Bridging science and technology studies with a critical disability perspective, Rua M. Williams’ Disabling Intelligences is a sharp, accessible, and deeply necessary intervention into conversations about artificial intelligence, disability, and power. Williams offers a framework for understanding how contemporary AI systems are not neutral innovations, but are instead shaped by, and often reproduce, the logics of eugenics.

One of the book’s most striking strengths is its clarity. Williams is both precise and widely accessible. Rather than obscuring their argument behind technical jargon, they invite readers into it, offering tools to classify, evaluate, and critique AI systems. This accessibility does not come at the expense of rigor; instead, it expands the reach of the book’s insights, making it relevant across disciplines and levels of expertise.

Compassion and humor are also woven throughout, making the book not just accessible, but welcoming. At one point, Williams describes a colleague’s casual dismissal of ethics as a kind of “villain origin story,” a moment that is both sharply humorous and quietly alarming. It captures the broader dynamic the book traces: how ethical concerns are often sidelined in the pursuit of innovation, with real consequences for those most impacted.

This attentiveness is especially evident in Williams’ reflections on teaching.

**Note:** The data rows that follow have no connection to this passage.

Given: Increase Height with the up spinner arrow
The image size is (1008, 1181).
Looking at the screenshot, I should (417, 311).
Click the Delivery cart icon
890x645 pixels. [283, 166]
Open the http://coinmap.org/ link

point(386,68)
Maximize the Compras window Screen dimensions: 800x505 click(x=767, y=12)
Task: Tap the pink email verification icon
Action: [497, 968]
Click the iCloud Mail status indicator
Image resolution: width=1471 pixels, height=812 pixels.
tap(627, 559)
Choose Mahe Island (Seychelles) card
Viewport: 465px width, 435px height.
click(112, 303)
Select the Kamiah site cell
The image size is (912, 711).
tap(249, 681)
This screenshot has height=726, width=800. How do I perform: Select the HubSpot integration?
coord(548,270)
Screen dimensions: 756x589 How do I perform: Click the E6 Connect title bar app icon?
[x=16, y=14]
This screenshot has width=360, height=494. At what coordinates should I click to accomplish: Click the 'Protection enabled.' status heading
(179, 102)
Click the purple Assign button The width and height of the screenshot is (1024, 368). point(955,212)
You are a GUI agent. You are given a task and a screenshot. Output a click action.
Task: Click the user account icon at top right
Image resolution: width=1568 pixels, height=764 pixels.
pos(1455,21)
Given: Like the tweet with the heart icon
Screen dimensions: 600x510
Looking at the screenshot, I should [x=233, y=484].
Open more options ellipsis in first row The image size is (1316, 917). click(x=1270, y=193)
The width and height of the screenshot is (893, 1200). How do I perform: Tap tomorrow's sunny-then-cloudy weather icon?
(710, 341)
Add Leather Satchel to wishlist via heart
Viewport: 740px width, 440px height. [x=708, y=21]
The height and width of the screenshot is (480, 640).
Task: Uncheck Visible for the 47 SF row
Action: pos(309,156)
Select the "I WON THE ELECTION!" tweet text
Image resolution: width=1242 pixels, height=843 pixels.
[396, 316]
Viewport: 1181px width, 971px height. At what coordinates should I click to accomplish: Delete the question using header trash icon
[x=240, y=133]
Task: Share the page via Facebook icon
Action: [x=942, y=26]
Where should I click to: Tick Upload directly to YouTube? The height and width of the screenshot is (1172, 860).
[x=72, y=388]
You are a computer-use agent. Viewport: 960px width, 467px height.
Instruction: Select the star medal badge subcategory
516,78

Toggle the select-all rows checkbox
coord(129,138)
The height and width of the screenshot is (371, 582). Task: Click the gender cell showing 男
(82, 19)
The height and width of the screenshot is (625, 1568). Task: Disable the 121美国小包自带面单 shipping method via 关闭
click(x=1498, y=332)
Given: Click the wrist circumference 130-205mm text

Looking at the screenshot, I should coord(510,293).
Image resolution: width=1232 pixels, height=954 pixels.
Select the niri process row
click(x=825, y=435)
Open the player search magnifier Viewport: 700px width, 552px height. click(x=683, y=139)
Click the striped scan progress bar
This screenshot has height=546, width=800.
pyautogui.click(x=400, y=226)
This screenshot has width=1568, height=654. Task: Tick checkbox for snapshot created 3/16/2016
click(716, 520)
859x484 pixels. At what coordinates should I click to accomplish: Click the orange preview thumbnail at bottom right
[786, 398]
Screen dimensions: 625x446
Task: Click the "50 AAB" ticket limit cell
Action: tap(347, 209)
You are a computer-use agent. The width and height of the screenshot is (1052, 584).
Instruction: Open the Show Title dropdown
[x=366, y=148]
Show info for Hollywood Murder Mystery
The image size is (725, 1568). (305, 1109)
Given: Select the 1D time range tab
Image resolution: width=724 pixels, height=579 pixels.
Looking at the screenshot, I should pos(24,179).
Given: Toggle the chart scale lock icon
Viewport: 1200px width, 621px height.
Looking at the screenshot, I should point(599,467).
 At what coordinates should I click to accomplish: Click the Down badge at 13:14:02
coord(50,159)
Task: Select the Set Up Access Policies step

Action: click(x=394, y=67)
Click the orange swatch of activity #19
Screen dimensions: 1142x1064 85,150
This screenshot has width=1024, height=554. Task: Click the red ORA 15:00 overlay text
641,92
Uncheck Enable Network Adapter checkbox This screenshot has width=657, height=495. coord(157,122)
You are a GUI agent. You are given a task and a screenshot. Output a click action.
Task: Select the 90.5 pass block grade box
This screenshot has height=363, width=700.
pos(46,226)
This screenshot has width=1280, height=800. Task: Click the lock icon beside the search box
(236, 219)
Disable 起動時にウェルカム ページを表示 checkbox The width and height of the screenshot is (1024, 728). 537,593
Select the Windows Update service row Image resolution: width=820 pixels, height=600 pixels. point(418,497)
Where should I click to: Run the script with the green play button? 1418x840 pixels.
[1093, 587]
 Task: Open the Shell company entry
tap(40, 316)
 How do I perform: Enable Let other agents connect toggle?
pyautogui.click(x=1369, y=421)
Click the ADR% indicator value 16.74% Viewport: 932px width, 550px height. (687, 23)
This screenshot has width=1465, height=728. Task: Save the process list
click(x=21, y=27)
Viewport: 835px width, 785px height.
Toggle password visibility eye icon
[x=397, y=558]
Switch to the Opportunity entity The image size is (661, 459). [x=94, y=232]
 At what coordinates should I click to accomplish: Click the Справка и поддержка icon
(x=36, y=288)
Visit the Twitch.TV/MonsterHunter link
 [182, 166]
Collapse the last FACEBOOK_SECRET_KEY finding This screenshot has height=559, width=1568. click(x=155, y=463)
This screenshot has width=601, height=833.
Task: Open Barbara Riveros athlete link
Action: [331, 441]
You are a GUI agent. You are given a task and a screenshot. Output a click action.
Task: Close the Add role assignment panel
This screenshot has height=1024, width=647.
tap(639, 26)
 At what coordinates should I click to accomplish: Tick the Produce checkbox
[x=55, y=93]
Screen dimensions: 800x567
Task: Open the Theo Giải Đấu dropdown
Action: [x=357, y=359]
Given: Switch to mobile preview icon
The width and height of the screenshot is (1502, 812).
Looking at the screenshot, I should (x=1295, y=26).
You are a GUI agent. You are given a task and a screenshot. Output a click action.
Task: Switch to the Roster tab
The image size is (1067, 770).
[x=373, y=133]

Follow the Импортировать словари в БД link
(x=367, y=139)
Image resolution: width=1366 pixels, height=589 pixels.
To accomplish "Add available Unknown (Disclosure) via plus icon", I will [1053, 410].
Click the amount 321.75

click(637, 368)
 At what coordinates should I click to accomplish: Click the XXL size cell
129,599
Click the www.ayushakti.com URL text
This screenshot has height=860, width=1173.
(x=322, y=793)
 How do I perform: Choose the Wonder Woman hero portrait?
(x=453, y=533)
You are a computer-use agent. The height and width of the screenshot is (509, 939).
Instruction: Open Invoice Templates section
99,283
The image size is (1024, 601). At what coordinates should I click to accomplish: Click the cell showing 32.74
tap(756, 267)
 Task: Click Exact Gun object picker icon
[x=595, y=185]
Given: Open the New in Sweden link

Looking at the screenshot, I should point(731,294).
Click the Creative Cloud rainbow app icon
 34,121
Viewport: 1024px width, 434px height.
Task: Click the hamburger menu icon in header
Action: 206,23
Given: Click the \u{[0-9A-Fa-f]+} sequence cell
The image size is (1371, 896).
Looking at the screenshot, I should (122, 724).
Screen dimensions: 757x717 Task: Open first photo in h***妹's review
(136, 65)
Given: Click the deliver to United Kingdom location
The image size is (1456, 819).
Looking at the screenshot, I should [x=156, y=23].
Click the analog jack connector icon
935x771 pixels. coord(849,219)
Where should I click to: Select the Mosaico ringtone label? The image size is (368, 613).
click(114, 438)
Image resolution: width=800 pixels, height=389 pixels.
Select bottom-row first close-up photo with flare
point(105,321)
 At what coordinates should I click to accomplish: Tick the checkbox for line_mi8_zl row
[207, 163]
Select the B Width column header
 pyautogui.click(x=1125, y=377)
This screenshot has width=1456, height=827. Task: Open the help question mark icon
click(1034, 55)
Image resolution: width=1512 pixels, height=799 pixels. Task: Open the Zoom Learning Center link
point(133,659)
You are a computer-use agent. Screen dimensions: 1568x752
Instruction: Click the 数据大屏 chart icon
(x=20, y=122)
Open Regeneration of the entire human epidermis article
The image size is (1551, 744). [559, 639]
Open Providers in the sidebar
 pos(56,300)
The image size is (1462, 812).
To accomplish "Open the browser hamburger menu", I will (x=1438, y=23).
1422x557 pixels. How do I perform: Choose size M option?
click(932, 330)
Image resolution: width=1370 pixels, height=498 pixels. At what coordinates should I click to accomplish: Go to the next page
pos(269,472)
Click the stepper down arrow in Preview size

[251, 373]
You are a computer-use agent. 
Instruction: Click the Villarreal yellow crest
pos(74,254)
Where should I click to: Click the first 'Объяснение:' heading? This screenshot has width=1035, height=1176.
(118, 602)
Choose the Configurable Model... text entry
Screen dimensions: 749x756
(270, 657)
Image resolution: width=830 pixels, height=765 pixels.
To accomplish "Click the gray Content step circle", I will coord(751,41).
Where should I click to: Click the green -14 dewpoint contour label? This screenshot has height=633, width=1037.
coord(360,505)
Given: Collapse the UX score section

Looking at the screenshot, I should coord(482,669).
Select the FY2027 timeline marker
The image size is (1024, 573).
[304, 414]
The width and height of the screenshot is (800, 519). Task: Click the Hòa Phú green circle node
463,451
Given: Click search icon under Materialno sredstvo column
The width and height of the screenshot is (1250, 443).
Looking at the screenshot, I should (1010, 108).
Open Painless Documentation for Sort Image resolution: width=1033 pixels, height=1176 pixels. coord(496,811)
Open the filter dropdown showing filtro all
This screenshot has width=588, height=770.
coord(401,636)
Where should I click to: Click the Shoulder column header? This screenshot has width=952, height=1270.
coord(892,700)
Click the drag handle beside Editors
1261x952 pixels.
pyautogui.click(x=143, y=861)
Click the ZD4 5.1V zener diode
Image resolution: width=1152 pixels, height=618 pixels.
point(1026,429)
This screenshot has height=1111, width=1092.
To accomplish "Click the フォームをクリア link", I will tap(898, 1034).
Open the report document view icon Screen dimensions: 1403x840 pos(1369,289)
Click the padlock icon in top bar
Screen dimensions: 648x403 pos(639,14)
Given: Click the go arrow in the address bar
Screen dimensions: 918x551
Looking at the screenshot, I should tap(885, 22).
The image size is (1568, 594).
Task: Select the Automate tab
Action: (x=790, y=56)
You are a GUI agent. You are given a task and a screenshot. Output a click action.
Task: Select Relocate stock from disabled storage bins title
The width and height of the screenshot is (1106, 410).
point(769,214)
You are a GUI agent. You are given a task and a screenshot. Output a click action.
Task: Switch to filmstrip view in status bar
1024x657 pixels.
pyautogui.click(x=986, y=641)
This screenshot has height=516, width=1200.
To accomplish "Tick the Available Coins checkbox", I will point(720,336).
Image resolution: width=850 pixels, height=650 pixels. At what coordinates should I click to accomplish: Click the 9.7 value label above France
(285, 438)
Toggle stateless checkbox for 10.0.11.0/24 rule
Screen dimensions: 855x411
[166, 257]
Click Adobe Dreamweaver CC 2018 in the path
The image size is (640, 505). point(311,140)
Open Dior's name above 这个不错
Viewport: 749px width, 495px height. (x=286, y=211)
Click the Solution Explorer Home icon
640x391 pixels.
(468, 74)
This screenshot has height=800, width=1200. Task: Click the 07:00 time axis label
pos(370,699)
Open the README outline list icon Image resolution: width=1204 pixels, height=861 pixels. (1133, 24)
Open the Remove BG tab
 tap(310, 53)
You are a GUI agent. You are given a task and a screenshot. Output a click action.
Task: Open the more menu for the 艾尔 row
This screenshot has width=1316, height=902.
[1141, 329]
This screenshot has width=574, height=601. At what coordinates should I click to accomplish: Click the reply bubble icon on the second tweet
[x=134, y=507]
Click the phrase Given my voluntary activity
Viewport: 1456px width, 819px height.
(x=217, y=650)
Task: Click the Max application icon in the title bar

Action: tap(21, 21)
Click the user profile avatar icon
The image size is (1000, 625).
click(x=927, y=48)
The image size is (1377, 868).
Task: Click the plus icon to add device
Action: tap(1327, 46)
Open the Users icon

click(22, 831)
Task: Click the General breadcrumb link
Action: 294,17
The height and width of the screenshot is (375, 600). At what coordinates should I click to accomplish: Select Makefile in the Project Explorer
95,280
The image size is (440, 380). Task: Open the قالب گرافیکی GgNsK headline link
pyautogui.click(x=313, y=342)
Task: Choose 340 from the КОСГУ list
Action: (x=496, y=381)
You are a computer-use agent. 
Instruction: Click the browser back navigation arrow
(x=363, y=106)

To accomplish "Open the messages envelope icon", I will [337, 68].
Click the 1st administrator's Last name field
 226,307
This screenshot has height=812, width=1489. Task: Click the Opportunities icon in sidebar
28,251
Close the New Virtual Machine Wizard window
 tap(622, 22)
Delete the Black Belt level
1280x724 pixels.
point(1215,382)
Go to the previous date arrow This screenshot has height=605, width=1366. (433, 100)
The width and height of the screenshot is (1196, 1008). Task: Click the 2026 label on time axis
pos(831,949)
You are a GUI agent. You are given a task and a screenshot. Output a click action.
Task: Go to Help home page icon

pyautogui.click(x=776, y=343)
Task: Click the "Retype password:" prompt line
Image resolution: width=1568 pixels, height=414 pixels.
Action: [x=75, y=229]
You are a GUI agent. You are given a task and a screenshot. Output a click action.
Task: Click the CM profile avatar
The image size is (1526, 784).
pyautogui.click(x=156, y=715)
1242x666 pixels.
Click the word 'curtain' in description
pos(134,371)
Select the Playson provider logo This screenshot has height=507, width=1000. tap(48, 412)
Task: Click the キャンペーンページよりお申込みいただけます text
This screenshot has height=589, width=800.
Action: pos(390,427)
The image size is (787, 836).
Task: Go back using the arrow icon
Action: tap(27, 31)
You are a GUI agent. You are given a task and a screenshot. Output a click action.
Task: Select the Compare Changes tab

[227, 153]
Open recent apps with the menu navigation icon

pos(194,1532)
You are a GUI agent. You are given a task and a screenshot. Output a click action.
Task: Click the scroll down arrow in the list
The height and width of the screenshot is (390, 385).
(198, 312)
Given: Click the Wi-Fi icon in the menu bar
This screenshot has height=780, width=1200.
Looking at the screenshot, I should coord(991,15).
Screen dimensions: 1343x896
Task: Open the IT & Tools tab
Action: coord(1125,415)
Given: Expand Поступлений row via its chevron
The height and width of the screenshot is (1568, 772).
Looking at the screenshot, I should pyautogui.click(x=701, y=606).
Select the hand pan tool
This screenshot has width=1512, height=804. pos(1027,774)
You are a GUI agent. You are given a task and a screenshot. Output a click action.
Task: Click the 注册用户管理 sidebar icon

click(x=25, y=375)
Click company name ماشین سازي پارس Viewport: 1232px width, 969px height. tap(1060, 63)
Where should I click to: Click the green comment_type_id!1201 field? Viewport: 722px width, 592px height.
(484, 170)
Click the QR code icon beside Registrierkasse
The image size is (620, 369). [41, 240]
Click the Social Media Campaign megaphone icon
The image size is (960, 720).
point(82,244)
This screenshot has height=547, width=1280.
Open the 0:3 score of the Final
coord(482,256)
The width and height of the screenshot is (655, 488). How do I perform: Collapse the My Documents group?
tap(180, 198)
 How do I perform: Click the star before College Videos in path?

In one instance, they encourage a student to trust their own voice rather than rely on AI-generated writing, framing the student’s work as already sufficient. The result, that the student continues using AI but becomes less open about it, quietly reveals the limits of addressing these issues at the individual level. Rather than assigning blame, Willaims’ response highlights the broader pressures that shape such decisions, particularly the pervasive sense of not being “enough” without technological assistance.

Rather than treating contemporary AI as a sudden or unprecedented development, Williams situates AI within eugenic myths surrounding intelligence and hierarchy. In doing so, Williams reveals how current technologies often reproduce older models of exclusion, particularly in the ways they categorize, evaluate, and act upon human difference. These patterns are not incidental, but reflect the underlying assumptions built into many systems now taken for granted.

Reading the book can feel, at times, like a confrontation with the present. The examples Williams offers make clear that these dynamics are not speculative or distant but already embedded in systems that structure everyday life, from surveillance to hiring to healthcare. There is a weight to this recognition, a sense of “this is where we are,” that lingers throughout the text. And yet, this bleakness is not undermining. Instead, it sharpens the urgency of the book’s intervention.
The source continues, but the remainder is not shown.